ACTION ITEM:
There is a line containing "Screen dimensions: 1319x981" in the entries below. Repeat that line and every line after it exactly, and nothing more.

SOURCE RECORDS:
—————
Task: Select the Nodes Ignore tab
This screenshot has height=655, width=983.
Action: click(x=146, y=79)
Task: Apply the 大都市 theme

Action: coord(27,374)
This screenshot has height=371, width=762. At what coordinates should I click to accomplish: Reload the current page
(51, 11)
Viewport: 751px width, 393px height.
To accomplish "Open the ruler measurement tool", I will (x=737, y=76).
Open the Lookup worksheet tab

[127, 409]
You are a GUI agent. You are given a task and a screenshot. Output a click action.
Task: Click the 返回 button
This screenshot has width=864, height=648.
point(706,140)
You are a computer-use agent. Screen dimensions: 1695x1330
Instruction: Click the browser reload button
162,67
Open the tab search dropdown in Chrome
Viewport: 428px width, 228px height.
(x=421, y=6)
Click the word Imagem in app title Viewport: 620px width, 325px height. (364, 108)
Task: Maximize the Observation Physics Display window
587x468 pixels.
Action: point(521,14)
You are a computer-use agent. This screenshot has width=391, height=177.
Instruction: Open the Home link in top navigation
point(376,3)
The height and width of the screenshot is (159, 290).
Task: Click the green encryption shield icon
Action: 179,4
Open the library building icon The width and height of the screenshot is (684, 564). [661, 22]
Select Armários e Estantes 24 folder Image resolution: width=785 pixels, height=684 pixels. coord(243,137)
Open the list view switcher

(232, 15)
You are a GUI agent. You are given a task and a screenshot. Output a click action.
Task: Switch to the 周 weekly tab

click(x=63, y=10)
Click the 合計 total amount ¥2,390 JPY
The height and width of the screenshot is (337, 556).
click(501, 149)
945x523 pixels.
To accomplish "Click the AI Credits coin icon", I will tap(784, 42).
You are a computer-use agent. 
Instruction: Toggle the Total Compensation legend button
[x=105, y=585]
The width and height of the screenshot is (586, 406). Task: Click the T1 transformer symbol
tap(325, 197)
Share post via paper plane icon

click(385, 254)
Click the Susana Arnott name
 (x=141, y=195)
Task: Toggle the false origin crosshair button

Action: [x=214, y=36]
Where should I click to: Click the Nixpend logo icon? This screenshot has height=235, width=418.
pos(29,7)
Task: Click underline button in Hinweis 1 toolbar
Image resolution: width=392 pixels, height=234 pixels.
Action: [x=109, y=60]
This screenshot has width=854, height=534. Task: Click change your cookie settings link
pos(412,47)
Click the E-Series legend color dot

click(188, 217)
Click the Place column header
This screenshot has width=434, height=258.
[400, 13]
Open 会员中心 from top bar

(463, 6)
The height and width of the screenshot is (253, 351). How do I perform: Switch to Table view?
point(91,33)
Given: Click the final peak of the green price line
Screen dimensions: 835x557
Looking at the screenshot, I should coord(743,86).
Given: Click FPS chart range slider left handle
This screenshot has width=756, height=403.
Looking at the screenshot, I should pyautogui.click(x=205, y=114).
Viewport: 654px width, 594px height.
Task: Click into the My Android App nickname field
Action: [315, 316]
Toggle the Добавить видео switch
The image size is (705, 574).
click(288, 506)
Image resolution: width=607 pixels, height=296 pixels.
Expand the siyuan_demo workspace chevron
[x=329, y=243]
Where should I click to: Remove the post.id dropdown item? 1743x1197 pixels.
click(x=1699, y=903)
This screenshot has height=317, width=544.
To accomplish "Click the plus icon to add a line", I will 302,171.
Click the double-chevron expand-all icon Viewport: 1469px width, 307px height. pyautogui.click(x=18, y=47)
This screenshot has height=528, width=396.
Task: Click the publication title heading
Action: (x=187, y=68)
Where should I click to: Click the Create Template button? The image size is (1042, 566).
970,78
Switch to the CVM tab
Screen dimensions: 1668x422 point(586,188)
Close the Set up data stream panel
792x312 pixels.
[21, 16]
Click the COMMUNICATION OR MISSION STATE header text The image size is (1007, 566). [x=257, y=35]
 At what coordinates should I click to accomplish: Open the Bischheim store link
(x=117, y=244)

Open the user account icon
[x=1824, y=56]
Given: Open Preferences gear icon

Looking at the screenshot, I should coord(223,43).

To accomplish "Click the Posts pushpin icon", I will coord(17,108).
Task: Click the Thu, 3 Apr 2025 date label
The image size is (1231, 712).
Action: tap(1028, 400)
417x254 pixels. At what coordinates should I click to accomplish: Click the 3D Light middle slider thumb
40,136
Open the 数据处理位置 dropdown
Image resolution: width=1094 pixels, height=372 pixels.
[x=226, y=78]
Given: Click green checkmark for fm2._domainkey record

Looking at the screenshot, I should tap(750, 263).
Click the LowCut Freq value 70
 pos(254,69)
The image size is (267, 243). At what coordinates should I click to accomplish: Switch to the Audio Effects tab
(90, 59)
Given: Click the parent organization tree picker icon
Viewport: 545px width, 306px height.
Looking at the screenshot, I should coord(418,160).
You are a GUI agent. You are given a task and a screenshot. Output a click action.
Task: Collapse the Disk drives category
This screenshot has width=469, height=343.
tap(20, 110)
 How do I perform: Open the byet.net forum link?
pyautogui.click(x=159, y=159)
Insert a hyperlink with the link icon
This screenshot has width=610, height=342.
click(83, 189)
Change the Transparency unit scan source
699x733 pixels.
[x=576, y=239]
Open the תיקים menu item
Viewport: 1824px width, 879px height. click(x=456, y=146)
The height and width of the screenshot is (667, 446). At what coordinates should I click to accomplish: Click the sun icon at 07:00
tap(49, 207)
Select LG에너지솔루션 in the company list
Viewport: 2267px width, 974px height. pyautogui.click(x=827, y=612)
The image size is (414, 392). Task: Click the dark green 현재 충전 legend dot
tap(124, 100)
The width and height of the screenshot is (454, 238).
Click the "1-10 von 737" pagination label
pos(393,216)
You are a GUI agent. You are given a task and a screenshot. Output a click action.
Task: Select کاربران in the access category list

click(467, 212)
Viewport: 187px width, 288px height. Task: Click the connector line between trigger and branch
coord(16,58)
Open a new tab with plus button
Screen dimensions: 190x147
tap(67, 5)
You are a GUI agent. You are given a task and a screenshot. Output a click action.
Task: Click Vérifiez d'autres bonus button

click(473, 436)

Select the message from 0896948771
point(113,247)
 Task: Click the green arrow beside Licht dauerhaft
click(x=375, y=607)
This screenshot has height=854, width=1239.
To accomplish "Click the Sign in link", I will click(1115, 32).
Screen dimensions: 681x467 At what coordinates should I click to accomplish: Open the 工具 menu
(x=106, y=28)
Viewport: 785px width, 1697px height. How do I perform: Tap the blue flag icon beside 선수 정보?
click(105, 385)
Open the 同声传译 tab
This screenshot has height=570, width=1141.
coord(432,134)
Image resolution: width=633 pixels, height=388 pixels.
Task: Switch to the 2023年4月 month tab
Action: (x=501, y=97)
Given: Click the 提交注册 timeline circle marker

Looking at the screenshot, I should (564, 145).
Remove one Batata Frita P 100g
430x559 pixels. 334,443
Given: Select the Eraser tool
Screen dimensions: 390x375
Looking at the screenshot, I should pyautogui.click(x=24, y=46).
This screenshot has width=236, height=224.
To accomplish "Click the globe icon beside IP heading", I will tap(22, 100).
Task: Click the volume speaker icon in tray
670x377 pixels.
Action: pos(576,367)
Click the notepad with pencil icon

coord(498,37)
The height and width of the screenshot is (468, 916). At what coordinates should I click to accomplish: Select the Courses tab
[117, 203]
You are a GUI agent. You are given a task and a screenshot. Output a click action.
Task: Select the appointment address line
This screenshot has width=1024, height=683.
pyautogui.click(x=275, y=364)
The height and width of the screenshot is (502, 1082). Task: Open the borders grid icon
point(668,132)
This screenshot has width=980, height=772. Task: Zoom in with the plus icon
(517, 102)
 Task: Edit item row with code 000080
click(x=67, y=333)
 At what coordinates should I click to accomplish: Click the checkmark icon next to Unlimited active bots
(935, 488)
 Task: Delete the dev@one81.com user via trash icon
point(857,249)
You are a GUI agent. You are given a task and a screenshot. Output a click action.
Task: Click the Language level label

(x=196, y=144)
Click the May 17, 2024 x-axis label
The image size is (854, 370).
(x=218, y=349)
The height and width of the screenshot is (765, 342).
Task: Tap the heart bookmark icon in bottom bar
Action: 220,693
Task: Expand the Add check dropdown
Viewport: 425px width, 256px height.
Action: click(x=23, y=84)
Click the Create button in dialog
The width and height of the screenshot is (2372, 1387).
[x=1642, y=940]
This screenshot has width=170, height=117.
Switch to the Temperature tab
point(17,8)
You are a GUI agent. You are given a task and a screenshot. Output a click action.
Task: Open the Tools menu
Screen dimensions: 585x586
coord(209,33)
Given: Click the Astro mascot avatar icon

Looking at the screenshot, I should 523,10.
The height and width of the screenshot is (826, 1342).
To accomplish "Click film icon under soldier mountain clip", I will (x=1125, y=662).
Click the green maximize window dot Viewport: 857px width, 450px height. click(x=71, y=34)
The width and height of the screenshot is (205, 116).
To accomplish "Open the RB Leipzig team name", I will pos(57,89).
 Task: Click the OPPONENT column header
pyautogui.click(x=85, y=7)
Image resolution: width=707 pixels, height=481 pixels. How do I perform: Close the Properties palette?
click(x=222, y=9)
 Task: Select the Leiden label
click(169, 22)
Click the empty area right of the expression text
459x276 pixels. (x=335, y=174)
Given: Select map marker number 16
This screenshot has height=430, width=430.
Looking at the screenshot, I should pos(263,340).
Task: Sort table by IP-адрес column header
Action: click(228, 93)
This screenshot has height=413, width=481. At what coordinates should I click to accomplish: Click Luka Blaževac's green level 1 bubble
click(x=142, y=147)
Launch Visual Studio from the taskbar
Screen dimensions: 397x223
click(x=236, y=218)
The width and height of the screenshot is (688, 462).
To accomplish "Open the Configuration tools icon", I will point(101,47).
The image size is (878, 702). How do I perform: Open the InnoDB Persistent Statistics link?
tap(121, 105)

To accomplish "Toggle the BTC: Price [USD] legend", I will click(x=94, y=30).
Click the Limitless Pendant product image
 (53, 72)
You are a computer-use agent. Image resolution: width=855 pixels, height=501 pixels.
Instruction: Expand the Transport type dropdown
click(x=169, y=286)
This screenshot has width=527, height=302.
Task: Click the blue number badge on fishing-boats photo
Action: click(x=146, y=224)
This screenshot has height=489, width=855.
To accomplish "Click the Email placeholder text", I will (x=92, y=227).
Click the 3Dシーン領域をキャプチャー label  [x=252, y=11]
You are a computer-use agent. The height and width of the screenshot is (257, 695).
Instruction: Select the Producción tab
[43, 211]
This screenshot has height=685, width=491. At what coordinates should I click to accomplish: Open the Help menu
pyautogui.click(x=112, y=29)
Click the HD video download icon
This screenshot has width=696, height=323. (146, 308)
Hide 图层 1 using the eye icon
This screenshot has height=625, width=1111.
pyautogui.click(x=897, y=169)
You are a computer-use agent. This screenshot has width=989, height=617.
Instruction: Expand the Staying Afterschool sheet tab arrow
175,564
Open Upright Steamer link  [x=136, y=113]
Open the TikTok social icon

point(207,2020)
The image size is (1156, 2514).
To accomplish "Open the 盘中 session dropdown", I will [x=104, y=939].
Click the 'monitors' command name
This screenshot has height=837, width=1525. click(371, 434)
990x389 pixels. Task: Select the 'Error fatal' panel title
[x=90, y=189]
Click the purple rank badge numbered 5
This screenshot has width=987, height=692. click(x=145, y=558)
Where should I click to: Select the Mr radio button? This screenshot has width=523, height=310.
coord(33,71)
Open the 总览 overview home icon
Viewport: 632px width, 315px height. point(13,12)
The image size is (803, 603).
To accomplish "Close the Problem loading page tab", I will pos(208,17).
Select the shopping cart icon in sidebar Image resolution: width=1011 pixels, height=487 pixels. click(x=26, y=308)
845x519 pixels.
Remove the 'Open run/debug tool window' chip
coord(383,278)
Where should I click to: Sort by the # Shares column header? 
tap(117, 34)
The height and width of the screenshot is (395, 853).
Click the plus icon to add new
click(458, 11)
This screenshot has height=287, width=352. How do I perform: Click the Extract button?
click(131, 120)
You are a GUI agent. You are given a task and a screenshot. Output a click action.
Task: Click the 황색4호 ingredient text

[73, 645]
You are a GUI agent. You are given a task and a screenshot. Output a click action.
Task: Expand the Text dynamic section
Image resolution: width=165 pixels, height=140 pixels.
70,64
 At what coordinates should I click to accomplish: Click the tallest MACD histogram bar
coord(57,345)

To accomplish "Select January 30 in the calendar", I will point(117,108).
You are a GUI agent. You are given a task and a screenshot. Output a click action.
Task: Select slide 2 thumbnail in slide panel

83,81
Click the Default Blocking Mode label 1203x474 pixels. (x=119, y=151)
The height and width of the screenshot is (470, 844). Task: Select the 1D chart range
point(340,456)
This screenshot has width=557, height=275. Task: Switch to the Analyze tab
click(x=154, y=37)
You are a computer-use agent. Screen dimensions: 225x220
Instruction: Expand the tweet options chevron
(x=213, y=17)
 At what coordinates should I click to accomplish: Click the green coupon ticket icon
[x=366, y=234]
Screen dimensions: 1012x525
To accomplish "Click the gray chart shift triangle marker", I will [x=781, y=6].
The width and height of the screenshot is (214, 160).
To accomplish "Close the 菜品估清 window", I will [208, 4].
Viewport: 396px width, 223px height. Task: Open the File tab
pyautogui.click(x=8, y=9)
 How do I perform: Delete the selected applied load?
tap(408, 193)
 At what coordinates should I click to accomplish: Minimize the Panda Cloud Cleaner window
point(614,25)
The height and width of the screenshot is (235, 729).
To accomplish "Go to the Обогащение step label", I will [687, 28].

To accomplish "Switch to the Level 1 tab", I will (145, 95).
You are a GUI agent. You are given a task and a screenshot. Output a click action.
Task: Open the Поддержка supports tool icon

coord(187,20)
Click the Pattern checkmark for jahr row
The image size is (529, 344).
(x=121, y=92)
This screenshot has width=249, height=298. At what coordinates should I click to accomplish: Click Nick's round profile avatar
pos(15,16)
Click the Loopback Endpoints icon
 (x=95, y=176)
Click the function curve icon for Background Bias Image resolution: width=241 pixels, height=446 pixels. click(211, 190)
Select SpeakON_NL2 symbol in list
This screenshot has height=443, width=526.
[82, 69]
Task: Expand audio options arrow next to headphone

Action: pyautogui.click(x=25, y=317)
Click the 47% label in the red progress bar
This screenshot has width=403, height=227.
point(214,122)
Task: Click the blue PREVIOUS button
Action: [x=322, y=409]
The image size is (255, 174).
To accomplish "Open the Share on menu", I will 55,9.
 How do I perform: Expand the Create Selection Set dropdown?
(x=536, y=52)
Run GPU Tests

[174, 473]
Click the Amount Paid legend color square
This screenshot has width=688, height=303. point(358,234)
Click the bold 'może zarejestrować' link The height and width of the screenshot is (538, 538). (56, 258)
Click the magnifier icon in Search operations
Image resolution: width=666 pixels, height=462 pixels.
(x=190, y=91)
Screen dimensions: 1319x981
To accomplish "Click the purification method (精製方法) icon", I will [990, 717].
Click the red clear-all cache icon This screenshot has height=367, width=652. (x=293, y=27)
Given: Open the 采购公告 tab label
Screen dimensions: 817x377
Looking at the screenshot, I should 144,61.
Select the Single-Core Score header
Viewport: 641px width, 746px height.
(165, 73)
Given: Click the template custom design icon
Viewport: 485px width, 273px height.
—————
WRITTEN SOLUTION:
Screen dimensions: 1319x981
To accomplish "Click the purification method (精製方法) icon", I will [990, 717].
Click the red clear-all cache icon This screenshot has height=367, width=652. (x=293, y=27)
Given: Open the 采购公告 tab label
Screen dimensions: 817x377
Looking at the screenshot, I should 144,61.
Select the Single-Core Score header
Viewport: 641px width, 746px height.
(165, 73)
Given: Click the template custom design icon
Viewport: 485px width, 273px height.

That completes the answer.